こんな温もりを感じる日が来るなんて、こんな温もりを与えてくれる人がいるなんて思っていなかった。
「私、奏也がそんなに辛い思いをして生きてきたなんて思ってもなかったよ。辛かったね。でも、私がいるから。私を信じて。それで、私と奏也で笑って生きよう。いい?」
と、詩野は小声で優しく言ってそっと涙を流した。彼女の涙はすごく綺麗だった。
「いいよ。ありがとう。じゃあ、歩こうか。」
「そ、そうだね。丘に行こう。」
と言って詩野はそっと手を離した。
「ねぇ、さっきから足、引きずってるけど、痛いの?」
「う、うん」
と僕は答えてズボンをまくった。僕の足にはたくさんのアザがある。そして、骨折も何回かしてる感じがある。つまり、僕の体はボロボロだ。
「い、痛そう。大丈夫?無理しないでね?」
「うん。家族や学校での暴力が原因なんだ。

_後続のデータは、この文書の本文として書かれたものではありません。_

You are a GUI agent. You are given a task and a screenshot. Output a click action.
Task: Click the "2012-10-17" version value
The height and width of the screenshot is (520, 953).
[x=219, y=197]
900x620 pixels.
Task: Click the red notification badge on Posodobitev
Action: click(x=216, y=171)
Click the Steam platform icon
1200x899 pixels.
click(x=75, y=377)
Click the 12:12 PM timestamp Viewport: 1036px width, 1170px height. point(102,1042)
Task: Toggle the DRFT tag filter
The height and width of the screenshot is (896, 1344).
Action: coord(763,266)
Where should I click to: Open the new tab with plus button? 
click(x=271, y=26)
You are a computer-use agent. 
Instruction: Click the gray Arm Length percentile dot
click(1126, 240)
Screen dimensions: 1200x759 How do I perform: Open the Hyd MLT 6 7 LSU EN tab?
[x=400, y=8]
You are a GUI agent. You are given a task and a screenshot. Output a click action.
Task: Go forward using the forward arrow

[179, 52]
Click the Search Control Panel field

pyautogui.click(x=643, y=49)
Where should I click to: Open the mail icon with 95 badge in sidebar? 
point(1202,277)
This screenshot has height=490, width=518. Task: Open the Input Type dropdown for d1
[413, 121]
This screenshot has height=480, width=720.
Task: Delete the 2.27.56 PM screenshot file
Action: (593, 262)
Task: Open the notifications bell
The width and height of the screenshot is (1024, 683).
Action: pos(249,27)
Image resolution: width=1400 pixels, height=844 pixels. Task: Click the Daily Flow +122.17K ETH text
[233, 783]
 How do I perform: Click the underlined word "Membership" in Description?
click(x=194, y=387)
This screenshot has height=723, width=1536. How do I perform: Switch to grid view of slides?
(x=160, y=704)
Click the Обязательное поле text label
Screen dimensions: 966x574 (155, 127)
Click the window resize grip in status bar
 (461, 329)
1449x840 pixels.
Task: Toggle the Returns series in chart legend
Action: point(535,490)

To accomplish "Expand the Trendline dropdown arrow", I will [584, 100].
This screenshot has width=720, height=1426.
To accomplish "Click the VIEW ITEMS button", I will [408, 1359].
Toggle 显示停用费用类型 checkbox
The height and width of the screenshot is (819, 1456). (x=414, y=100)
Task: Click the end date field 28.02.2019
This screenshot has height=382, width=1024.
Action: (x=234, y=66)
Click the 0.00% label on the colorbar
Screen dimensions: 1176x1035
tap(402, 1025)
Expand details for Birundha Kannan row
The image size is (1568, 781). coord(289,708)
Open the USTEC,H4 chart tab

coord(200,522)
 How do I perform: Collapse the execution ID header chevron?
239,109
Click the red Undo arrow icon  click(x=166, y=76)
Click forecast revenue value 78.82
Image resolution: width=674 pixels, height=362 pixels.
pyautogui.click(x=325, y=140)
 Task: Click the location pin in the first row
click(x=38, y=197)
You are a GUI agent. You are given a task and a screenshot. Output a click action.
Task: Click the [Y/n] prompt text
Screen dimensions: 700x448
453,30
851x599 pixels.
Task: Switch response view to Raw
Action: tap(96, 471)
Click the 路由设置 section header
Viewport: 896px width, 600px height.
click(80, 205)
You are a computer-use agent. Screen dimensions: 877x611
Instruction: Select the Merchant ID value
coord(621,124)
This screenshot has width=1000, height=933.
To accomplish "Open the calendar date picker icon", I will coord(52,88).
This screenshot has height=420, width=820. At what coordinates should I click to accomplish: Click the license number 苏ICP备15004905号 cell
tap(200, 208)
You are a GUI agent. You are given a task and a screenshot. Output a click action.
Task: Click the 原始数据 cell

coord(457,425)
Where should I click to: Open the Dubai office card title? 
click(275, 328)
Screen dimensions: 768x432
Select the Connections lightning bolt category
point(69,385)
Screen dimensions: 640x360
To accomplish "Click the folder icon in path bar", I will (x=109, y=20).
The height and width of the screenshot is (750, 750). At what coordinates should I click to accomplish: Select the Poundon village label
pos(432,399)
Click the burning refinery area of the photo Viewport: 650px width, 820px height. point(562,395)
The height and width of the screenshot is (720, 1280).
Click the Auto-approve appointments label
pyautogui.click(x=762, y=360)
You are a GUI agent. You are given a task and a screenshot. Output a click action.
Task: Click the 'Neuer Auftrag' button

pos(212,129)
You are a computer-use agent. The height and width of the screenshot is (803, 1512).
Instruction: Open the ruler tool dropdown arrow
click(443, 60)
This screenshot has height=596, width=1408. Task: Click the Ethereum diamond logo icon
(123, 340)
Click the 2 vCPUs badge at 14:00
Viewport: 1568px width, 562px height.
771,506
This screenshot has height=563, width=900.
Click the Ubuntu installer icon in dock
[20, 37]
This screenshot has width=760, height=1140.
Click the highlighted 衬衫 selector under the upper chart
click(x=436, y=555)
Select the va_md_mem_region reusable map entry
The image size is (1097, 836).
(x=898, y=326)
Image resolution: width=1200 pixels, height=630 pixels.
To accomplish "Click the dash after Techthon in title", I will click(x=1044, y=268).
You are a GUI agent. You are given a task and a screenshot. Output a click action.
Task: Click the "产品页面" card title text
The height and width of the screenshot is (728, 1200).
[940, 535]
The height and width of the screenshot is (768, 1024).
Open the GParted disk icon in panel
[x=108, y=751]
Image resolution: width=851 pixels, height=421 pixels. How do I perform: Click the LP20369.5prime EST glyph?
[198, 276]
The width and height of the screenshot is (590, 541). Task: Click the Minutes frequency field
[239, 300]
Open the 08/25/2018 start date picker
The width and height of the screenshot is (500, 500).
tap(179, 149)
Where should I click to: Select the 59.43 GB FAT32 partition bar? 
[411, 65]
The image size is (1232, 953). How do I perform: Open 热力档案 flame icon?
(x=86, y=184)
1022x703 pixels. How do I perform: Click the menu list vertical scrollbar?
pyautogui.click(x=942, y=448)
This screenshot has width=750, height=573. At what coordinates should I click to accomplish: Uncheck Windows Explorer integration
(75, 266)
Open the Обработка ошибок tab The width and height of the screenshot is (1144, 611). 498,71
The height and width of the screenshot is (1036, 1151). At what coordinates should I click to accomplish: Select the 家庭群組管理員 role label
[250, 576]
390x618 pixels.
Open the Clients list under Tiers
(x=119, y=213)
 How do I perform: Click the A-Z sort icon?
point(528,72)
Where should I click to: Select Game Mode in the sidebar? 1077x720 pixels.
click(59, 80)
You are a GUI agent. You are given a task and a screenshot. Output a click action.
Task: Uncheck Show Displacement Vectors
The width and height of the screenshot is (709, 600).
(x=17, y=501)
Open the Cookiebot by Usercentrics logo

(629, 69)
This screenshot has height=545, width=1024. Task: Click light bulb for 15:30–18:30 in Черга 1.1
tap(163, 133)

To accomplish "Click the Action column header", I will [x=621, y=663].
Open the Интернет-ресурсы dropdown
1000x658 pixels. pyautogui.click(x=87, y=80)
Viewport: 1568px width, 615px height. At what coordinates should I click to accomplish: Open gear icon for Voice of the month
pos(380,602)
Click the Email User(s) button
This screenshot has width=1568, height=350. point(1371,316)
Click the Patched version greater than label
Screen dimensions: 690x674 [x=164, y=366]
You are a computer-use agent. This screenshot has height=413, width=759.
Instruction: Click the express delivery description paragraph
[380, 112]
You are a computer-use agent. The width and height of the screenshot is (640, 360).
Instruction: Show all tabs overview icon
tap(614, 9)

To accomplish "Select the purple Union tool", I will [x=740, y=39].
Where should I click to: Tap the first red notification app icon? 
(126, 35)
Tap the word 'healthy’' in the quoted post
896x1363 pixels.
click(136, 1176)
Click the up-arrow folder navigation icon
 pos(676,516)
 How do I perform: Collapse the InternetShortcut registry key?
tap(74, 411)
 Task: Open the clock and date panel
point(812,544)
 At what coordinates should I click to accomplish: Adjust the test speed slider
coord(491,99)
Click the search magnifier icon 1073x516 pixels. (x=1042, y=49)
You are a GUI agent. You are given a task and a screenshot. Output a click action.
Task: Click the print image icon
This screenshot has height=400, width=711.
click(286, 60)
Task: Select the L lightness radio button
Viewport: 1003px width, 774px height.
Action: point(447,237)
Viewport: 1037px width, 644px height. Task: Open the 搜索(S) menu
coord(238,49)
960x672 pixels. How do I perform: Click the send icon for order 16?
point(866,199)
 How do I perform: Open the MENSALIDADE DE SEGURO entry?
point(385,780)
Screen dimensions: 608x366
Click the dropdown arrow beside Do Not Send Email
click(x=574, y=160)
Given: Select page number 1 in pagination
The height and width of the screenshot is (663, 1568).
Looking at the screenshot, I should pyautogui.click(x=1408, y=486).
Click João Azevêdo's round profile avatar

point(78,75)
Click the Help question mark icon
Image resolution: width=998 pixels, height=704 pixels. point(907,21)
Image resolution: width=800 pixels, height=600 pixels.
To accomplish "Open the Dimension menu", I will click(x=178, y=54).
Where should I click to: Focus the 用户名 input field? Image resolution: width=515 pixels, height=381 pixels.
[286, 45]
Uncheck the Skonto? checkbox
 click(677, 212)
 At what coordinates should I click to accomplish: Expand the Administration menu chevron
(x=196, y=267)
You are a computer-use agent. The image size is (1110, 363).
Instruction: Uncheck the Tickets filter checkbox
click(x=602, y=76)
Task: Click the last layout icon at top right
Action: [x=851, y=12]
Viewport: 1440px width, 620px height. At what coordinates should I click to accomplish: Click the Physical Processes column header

心配かけてごめんね。」
「謝らなくていいんだよ。」
「結局、僕が気に入らない人達が悪いんじゃなくて、僕が気に入られないのが悪いんだ。」
「そんなことない!奏也は何も悪いことなんてしてない!むしろ、優しくて私のつまらない日々をこうして奏也のおかげで変わろうとしている。」
「ありがとう。そう言ってくれるのは詩野だけだよ。ところで、詩野のつまらない日々って一体どうしたの?」
「そ、それは……」
顔を上げて、笑顔で話していた詩野が突然俯いた。
「あ、無理してこたえなくていいんだ。ただ、気になっただけなんだ。」
「大丈夫。奏也に言わせておいて自分が言わないのは許せないから言うよ。奏也に比べたら、そんなに辛くないと思う。でも、クラスでいじめられていてね、学校が辛いんだ。物を隠されたり、スープかけられたり、無視されたり、暴力奮われたりしてさ、意味わかんないよね。ただね、私は孤児なの。ただそれだけだよ?孤児だけど強く生きていこうとしているのに……。」
そう言って詩野は悔しそうにした。
奏也はなんて言ったらいいのかわからなくなった。
孤児だなんて、僕なんかよりもずっと辛いじゃないのか?
そう思った。
「僕なんかよりもきっと辛いよね?僕はただ、暴力を奮われるだけだもん。きっと詩野の方が泣きたい気持ちは大きいはずなんだよ。」
「孤児だから?私、孤児だって言っても親の記憶がないし、施設にも友達がいっぱいいるから寂しくないんだ。」
「そっか……。施設は楽しい?」
「うん」
「それなら良かった。」
そう話している間に丘が見えてきた。
「あ、丘だ。」
「あそこなんだぁ。」
と、さっきとは違ってワクワクした声が上がった。
その丘では一人の少女が二人のことを待っていた。